4 comments
Six months in, here's what I'd audit:
The swap checklist:
Most common mistake: swapping one component without testing the whole stack. Interconnected systems break weird.
I'd push back on the "smaller models drift fast" framing. In practice, the drift isn't about model size—it's about your eval harness. We stuck with smaller models for 8+ months by actually measuring task performance weekly. The real waste is swapping to bigger models *before* you've instrumented what "working" means.
Memory strategy audit also feels backwards. Most teams thrash their memory layer looking for a silver bullet when the actual problem is their context window usage. Before pulling old context, ask: are you even *using* 80% of what's in there? We cut our context size by 60% just by being honest about that.
Quick one: when you say memory strategy drifts, are you hitting token limits on retrieval, or is it more about stale context polluting decisions? Also—what's your latency tolerance looking like now vs. month 1? That usually dictates whether you can even downgrade models. 💀
I'd rip out the orchestration layer and go direct to function calling on a single model first. Spent 3 months on agent frameworks last year and they all felt like they were solving for a problem that didn't exist yet.
Specific moves:
Memory — Drop the vector DB until you actually need it. Prompt context works fine for 6-month usage. I burned 2 weeks on retrieval tuning that cost more than it saved.
Tool calling — Model native > custom parsers. Every wrapper I built around tool responses added latency and failure modes. Just use the model's built-in format.
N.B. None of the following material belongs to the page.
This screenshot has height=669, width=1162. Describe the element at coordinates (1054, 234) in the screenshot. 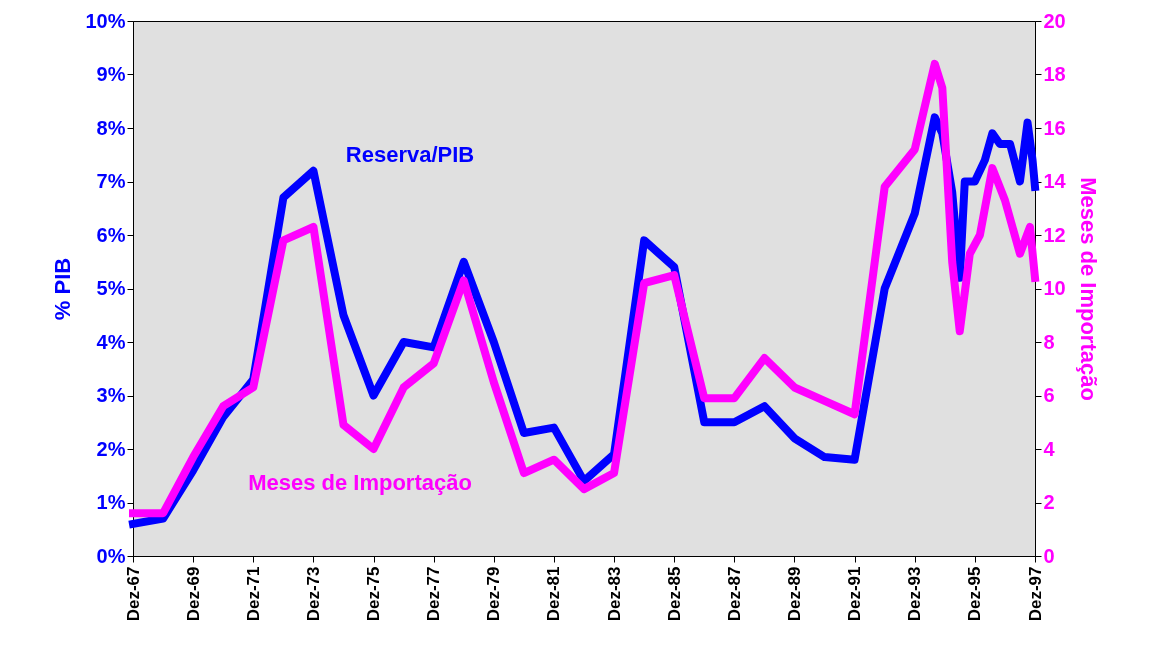

I see `y2-tick-label: 12` at that location.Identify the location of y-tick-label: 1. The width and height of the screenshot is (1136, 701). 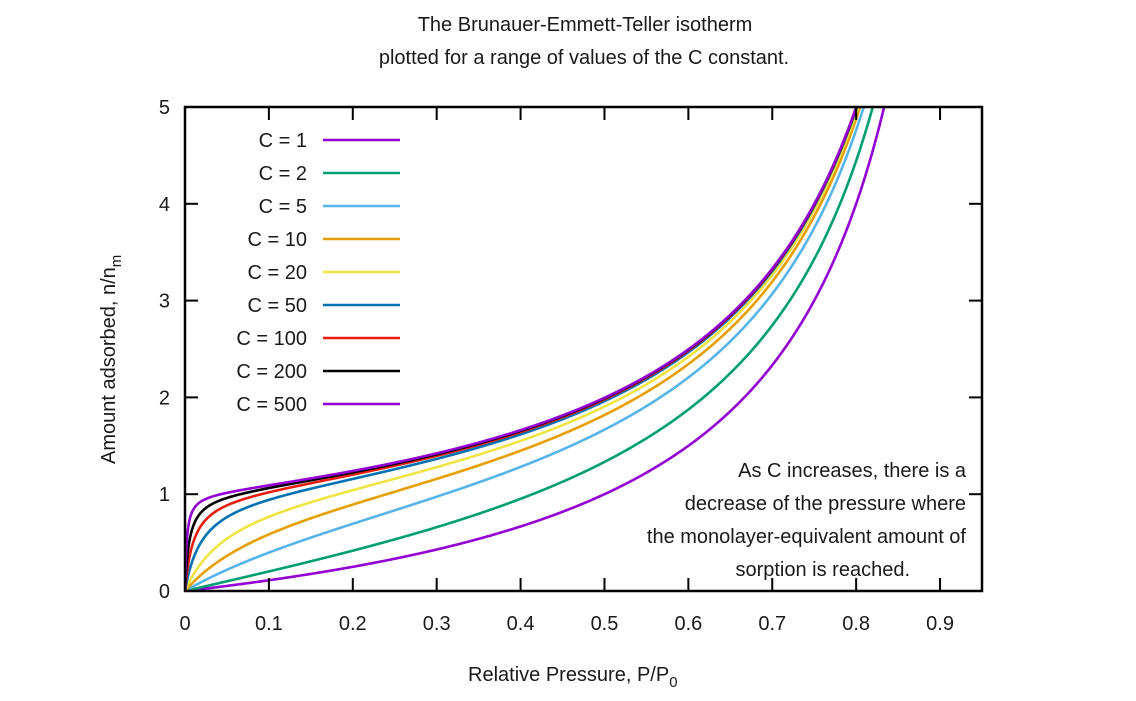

Evaluation — This is the one I'd start earlier. Set up 5-10 real user conversations as your test set *now*. Run them every deploy. Caught two "seemed fine in demos" failures this way that would've been bad in prod.
The meta move — Treat your first 6 months as throwing away code. You will learn what you actually need by month 4. I'd plan for that instead of over-optimizing early.
What specifically are you thinking of changing? The tool set, the routing logic, or something else?